Extract the records below from the line with "How do I perform: Open the OKX NFP label?" through the line with "Action: (32, 337)", and repeat those lines, both ends included, with nothing altered.
-- BEGIN Records supplied --
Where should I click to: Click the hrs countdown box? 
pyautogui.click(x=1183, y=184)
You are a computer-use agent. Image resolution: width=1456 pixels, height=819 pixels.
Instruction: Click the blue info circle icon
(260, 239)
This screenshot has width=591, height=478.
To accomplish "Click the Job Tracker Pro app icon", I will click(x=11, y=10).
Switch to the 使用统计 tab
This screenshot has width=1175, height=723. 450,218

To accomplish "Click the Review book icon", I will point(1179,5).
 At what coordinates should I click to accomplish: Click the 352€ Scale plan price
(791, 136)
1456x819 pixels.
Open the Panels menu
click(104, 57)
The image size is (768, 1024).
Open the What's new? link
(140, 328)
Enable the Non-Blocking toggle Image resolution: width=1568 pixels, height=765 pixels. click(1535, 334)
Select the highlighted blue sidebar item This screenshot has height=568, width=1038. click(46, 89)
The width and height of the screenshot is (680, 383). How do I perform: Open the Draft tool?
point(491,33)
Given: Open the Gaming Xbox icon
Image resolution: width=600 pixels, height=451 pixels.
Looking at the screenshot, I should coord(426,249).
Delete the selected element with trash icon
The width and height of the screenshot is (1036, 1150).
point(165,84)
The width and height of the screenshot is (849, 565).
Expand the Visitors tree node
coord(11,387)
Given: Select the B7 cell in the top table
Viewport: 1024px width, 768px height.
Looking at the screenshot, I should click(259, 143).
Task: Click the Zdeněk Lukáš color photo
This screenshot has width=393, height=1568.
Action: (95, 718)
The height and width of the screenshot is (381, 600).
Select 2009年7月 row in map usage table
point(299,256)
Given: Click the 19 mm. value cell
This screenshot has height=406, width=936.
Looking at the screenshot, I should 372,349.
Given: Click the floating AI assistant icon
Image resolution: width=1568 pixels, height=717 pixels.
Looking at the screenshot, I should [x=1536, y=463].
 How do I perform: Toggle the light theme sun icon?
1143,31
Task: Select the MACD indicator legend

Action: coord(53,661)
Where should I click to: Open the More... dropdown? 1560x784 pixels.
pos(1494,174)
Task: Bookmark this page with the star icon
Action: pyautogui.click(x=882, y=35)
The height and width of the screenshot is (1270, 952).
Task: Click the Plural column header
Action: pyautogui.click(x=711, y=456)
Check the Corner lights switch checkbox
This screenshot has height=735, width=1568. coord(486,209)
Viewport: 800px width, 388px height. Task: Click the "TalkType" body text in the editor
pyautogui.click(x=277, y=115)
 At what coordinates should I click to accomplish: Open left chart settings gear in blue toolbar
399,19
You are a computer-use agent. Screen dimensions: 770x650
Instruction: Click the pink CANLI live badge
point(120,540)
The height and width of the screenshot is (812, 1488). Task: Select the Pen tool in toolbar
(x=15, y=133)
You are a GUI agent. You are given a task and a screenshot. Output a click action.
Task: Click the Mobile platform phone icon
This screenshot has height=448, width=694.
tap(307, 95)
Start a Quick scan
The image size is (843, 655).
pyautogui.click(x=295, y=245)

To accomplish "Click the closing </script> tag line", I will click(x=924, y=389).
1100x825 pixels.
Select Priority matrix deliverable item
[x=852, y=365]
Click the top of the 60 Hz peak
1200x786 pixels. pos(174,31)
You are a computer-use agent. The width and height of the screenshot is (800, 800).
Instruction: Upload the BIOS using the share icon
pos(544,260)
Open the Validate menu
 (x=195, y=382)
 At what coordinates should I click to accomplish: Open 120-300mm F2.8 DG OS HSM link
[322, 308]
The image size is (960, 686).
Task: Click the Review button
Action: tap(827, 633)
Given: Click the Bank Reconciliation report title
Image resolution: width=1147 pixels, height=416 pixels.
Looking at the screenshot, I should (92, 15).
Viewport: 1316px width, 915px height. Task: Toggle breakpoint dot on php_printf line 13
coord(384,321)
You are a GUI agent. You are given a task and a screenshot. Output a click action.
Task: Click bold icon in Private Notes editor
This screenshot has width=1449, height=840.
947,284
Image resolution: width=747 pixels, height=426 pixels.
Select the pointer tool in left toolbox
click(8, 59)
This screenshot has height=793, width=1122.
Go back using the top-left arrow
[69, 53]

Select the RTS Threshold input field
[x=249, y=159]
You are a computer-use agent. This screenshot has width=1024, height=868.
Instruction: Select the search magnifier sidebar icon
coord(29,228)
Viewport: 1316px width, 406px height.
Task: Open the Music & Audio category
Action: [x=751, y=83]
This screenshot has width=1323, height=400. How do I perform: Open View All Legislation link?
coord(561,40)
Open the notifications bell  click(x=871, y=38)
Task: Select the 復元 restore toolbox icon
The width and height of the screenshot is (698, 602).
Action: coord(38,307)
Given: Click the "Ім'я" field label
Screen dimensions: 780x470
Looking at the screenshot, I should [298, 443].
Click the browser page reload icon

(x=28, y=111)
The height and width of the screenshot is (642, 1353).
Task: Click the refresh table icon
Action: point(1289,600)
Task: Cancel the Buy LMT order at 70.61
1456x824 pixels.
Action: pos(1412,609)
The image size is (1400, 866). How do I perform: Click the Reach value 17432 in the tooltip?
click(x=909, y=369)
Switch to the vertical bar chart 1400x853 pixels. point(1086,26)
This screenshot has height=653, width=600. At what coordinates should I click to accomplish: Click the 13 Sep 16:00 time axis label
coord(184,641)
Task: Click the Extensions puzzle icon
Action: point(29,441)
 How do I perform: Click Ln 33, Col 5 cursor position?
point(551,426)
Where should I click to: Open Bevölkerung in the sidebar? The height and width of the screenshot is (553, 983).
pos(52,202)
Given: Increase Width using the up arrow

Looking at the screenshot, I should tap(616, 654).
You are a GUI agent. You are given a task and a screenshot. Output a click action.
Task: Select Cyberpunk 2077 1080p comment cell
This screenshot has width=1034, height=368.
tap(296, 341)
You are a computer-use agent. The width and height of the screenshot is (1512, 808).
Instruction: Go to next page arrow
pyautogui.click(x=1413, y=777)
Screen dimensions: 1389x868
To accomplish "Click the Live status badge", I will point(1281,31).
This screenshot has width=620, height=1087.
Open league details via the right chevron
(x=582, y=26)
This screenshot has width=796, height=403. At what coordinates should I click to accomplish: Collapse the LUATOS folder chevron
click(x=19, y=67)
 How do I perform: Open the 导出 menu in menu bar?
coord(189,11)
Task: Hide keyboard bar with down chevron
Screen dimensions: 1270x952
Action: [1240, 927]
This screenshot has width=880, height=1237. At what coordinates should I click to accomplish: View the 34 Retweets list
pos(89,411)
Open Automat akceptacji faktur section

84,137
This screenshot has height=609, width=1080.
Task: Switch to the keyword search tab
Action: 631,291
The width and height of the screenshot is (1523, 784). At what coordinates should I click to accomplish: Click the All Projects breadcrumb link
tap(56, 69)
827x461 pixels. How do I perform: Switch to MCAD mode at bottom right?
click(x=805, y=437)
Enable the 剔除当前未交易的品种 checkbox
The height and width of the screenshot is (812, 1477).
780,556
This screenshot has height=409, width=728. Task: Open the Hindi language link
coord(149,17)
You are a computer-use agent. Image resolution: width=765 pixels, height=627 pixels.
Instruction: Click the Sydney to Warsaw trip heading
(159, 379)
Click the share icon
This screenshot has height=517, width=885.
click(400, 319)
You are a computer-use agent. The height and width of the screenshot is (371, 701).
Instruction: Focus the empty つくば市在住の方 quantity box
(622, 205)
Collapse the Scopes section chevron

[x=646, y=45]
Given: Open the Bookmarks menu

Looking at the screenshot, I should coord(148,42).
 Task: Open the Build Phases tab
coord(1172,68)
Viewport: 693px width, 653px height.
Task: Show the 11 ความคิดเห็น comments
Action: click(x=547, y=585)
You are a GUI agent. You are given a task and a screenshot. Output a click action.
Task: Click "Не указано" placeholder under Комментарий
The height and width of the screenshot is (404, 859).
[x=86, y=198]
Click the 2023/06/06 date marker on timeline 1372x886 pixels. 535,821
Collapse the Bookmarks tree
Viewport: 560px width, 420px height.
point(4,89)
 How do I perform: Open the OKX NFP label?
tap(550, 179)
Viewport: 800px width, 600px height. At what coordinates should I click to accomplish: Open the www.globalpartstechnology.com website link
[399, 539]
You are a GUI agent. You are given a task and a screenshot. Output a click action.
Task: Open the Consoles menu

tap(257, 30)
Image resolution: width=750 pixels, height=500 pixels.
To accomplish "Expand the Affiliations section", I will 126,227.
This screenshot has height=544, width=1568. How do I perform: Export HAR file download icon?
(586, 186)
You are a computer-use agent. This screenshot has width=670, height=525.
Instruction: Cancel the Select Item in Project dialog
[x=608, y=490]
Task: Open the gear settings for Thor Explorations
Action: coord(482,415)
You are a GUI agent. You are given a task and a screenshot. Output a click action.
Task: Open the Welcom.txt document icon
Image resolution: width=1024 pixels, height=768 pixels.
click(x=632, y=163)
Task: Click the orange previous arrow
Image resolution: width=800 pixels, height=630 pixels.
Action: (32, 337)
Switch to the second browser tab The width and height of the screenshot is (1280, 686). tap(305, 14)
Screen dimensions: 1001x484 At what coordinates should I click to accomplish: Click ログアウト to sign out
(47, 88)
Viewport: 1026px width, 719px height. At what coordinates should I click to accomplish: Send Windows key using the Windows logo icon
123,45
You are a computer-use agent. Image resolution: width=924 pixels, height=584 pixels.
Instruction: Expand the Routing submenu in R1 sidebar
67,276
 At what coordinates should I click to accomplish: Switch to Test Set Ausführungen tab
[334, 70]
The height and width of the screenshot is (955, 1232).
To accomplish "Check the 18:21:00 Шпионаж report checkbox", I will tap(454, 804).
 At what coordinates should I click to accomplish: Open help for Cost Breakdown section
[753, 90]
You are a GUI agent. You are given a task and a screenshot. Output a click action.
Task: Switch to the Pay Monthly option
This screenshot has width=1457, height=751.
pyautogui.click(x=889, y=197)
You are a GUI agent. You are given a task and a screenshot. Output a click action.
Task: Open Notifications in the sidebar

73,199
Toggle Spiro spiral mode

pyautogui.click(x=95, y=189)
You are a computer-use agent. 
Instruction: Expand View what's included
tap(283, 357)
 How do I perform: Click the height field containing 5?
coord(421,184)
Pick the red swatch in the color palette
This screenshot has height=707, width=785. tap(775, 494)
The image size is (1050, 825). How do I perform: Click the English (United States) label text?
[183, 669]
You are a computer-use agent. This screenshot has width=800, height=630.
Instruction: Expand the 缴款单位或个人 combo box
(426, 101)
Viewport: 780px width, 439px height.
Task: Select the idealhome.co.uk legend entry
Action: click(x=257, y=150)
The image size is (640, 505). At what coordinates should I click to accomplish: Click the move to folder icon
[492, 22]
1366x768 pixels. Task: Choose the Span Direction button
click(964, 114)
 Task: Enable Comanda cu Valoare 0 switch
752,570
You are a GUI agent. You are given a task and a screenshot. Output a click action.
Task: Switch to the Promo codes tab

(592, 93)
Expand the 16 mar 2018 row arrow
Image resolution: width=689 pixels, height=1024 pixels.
-- END Records supplied --
### Output:
 How do I perform: Open the OKX NFP label?
tap(550, 179)
Viewport: 800px width, 600px height. At what coordinates should I click to accomplish: Open the www.globalpartstechnology.com website link
[399, 539]
You are a GUI agent. You are given a task and a screenshot. Output a click action.
Task: Open the Consoles menu

tap(257, 30)
Image resolution: width=750 pixels, height=500 pixels.
To accomplish "Expand the Affiliations section", I will 126,227.
This screenshot has height=544, width=1568. How do I perform: Export HAR file download icon?
(586, 186)
You are a computer-use agent. This screenshot has width=670, height=525.
Instruction: Cancel the Select Item in Project dialog
[x=608, y=490]
Task: Open the gear settings for Thor Explorations
Action: coord(482,415)
You are a GUI agent. You are given a task and a screenshot. Output a click action.
Task: Open the Welcom.txt document icon
Image resolution: width=1024 pixels, height=768 pixels.
click(x=632, y=163)
Task: Click the orange previous arrow
Image resolution: width=800 pixels, height=630 pixels.
Action: (32, 337)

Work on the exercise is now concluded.